* WHAT TO PRODUCE:
Can you print, unchanged, the lines starting at the one containing "This screenshot has width=1106, height=677." and ending at the one containing "Add beige multi"?

* INPUT DATA:

####

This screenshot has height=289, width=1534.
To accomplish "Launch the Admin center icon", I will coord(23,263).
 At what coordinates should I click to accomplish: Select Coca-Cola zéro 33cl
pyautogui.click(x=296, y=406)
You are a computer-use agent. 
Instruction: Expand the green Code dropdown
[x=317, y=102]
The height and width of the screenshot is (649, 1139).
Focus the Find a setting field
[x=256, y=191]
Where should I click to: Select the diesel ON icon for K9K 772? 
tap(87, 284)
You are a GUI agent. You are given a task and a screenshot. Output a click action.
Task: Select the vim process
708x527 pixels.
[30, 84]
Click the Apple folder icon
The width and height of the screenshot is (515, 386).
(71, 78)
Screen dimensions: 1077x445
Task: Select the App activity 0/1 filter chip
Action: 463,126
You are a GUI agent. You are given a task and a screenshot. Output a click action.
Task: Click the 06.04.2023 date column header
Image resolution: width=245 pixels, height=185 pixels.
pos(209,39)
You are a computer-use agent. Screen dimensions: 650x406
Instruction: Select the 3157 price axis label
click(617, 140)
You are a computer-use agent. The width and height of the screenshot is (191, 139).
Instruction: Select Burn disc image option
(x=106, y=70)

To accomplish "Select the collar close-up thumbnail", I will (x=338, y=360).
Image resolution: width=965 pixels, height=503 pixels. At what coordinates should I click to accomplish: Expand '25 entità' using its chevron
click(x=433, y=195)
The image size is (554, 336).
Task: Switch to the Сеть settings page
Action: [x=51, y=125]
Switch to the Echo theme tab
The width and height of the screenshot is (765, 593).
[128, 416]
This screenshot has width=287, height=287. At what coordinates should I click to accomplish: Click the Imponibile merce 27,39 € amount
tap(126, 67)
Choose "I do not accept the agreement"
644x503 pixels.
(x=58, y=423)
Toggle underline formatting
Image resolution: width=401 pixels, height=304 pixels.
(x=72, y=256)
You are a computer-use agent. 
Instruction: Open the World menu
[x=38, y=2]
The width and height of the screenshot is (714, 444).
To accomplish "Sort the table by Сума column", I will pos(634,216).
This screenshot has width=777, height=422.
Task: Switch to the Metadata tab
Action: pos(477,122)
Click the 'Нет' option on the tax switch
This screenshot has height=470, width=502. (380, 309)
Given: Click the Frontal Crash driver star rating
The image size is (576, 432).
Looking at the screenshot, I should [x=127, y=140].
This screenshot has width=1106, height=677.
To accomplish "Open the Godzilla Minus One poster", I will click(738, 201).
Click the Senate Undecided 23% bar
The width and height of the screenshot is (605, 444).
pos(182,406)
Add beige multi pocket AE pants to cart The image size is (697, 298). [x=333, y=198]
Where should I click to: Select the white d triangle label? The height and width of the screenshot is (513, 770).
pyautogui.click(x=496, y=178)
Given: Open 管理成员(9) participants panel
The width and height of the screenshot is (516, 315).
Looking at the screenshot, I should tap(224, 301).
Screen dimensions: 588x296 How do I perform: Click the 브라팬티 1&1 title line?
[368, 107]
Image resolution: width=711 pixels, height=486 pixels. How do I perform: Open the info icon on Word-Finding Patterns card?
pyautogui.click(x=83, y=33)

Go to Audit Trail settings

####

* FINAL RESULT:
This screenshot has width=1106, height=677.
To accomplish "Open the Godzilla Minus One poster", I will click(738, 201).
Click the Senate Undecided 23% bar
The width and height of the screenshot is (605, 444).
pos(182,406)
Add beige multi pocket AE pants to cart The image size is (697, 298). [x=333, y=198]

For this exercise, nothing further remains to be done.